A good definition for self-compassion comes from Dr Neff:

Instead of mercilessly judging and criticizing yourself for various inadequacies or shortcomings, self-compassion means you are kind and understanding when confronted with personal failings – after all, who ever said you were supposed to be perfect?

Self-compassion has 3 elements:

  1. Self-kindess – being warm and understanding to ourselves and accepting reality with sympathy and kindness
  2. Common humanity – recognizing that suffering and personal inadequacy is part of the shared human experience
  3. Mindfulness – learning to be more present, in a non-judgemental way. Learning to observe our thoughts and feelings without becoming attached to them

What self-compassion is not

Self-compassion isn’t the same as self-esteem. Self-esteem refers to how much we like or value ourselves – our general sense of self-worth. While increasing self-esteem is often seen as a solution to improving well-being, it can also be problematic. Self-esteem tends to fluctuate, based upon our latest successes and failures. Too much self-esteem can also lead to narcissistic behaviour or cause us to ignore or distort personal shortcomings. Self-compassion on the other hand focuses on being accepting of ourselves, regardless of our mistakes and failings.

Self-compassion also isn’t the same as self-pity. Whereas with self-pity we get wrapped up in our own problems, self-compassion is about recognising that other people are dealing with same problems. Self-compassion allows us to develop that “mental space” to understand our problems in a wider context and gain a much better perspective.

Practicing self-compassion

There are loads of really helpful resources at Dr Neff’s website www.self-compassion.org including a number of guided meditations that you can practice at home. Here are 3 simple exercises that you can also try:

How would you treat a friend?

  1. Write down what you would say to close friend who approached you with a problem or something they were struggling with.
  2. Write down what you say to yourself when you are struggling with a problem. Think about the words you say to yourself and how you say it.
  3. Identify and write down the differences and think about why it happens. Think about what factors or fears that lead you to treat yourself differently.
  4. Write down how you think things would change if you responded to your own needs the way to respond to helping others
  5. Practice speaking to yourself like a good friend and see what happens

Self-compassion break

  1. Think about a situation that is causing you stress in your life now. Let the feelings of stress come up.
  2. Say to yourself “This is a moment of suffering”
  3. Say to yourself “”Suffering is a part of life”
  4. Put your hand over your heart and say “May I be kind to myself”
  5. Ask yourself “What do I need to hear right now to express kindness to myself?”  
  6. Create a phrase that will help such as “May I forgive myself” or “May I be strong”

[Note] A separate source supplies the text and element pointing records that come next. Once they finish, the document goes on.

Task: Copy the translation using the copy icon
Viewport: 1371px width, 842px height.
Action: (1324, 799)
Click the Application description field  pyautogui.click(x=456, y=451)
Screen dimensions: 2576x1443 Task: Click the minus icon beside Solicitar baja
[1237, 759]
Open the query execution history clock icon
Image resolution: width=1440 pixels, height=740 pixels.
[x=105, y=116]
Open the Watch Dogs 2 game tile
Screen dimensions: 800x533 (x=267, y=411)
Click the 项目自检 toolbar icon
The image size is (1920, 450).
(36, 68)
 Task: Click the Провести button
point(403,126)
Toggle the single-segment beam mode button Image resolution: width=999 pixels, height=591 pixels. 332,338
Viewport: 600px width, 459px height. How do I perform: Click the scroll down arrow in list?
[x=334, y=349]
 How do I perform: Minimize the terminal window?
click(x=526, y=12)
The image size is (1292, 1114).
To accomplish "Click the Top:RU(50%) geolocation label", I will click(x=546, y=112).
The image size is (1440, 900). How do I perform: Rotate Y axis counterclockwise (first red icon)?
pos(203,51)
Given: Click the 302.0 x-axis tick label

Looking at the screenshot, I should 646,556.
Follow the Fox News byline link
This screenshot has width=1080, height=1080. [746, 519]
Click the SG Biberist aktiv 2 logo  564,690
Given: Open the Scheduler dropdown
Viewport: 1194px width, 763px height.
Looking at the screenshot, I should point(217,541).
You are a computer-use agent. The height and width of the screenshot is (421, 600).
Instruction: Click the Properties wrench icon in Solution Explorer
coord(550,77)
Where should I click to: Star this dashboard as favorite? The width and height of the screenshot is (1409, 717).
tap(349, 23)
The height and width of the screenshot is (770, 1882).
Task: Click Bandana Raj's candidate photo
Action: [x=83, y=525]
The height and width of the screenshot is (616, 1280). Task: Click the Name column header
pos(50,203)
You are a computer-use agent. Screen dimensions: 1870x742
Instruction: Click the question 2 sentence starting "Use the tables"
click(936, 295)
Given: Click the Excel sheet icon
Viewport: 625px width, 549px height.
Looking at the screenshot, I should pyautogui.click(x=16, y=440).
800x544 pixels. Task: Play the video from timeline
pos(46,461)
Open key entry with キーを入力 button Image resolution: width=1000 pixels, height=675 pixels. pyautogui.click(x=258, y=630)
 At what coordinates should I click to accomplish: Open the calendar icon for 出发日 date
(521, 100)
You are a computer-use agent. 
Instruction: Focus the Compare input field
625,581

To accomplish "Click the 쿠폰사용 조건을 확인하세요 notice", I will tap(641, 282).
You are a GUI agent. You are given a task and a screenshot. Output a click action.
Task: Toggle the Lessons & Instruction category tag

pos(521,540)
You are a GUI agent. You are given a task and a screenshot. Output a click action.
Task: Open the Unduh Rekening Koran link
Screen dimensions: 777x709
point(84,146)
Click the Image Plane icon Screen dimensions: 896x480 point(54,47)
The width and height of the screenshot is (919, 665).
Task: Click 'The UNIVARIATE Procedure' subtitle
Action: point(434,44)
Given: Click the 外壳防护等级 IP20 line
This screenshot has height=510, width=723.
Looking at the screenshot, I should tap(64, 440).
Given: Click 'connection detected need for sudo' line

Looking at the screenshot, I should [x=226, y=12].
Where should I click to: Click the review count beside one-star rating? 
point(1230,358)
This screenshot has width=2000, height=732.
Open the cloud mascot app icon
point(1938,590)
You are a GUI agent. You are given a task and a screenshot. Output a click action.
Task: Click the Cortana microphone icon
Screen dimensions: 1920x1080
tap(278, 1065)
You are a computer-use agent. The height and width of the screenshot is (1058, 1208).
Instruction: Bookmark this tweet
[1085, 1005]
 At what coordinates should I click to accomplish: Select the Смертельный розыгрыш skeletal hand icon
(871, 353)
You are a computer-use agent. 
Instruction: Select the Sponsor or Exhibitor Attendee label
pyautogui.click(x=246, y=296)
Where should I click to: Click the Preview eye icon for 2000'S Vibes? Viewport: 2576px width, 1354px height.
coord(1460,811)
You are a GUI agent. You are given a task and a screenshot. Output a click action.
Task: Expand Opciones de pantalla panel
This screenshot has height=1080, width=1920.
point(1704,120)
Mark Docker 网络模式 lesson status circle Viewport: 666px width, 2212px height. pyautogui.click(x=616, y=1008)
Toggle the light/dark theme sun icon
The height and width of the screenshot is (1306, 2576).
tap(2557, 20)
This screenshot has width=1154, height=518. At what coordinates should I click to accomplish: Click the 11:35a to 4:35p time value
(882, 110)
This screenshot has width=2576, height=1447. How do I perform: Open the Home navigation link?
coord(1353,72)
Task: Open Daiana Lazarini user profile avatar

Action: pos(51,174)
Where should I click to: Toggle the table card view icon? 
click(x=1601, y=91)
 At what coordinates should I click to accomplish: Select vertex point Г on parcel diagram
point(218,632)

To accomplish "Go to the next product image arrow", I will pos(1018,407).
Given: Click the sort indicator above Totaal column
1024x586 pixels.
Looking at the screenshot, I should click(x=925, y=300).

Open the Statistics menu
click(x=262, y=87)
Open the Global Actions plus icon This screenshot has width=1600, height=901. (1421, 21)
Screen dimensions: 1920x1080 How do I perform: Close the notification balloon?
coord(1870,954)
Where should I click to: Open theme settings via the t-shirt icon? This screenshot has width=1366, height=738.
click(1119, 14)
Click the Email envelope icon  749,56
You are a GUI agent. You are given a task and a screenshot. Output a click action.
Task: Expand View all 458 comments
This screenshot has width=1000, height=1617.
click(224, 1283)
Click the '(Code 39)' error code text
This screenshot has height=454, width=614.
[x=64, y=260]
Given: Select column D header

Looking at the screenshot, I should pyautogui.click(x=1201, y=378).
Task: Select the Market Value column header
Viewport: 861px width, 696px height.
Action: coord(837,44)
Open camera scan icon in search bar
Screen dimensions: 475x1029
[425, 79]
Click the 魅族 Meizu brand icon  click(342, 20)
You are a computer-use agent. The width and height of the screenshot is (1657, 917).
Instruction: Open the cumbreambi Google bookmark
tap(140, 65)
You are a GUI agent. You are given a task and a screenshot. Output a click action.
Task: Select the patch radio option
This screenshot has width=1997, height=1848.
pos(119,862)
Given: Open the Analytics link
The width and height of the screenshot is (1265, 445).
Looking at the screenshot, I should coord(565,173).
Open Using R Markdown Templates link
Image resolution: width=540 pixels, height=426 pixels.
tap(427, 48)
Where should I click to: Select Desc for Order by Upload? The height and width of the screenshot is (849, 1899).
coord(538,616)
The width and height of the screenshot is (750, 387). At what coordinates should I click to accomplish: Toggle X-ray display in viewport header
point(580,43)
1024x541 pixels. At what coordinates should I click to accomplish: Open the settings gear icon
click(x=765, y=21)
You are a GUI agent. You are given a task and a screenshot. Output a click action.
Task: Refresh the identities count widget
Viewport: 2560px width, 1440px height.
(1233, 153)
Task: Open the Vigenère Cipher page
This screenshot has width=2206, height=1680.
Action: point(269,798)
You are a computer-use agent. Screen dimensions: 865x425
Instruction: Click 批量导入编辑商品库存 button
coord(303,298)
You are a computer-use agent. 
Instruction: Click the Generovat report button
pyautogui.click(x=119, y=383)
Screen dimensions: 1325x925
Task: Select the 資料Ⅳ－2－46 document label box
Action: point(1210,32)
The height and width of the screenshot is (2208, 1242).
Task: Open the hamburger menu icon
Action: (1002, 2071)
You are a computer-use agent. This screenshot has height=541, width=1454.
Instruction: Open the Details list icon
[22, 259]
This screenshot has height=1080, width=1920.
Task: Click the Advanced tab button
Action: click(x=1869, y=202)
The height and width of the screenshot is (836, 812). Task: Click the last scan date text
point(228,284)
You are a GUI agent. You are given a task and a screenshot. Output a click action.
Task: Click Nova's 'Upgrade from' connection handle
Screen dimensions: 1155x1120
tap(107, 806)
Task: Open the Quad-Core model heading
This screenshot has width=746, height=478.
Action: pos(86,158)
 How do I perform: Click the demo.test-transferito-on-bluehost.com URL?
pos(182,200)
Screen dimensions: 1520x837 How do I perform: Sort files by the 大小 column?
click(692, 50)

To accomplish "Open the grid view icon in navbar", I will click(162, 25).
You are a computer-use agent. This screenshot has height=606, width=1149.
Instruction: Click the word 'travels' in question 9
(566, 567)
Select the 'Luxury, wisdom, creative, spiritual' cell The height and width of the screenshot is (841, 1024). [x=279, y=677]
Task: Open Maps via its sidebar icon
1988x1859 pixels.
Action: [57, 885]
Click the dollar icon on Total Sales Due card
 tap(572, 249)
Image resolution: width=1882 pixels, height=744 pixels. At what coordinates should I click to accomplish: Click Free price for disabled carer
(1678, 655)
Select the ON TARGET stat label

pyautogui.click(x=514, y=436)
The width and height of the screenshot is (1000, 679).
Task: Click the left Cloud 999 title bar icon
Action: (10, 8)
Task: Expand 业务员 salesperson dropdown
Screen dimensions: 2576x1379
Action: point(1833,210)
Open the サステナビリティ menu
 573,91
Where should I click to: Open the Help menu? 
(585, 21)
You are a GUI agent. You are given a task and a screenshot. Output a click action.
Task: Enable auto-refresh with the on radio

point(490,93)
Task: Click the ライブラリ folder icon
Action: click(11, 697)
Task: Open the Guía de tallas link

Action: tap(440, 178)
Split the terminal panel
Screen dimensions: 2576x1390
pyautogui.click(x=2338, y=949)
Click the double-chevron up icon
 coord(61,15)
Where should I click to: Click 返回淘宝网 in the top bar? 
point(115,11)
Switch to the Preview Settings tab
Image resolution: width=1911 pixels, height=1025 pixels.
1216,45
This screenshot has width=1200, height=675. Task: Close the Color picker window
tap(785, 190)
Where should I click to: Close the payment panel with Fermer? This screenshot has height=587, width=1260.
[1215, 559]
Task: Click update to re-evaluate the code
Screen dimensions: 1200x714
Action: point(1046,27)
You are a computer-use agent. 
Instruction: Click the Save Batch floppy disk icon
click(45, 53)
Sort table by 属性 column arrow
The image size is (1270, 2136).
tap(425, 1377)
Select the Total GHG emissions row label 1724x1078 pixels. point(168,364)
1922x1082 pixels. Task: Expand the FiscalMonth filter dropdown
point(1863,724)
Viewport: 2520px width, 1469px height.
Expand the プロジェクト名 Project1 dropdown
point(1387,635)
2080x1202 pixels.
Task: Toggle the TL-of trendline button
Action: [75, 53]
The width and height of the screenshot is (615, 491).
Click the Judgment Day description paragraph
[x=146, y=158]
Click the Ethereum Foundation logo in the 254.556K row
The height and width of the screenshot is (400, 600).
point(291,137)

Identify what you really want

  1. Think about the times and the ways that you use self-criticism to motivate yourself eg “I’m too lazy to exercise”
  2. Find a kinder, more caring way to motivate yourself to make that change. Think about what a friend or relative might say to encourage you to make that change
  3. Every time you catch yourself using the negative self-judgemental statements notice the pain it causes and give yourself compassion. Then reframe the words so they are more encouraging and supportive.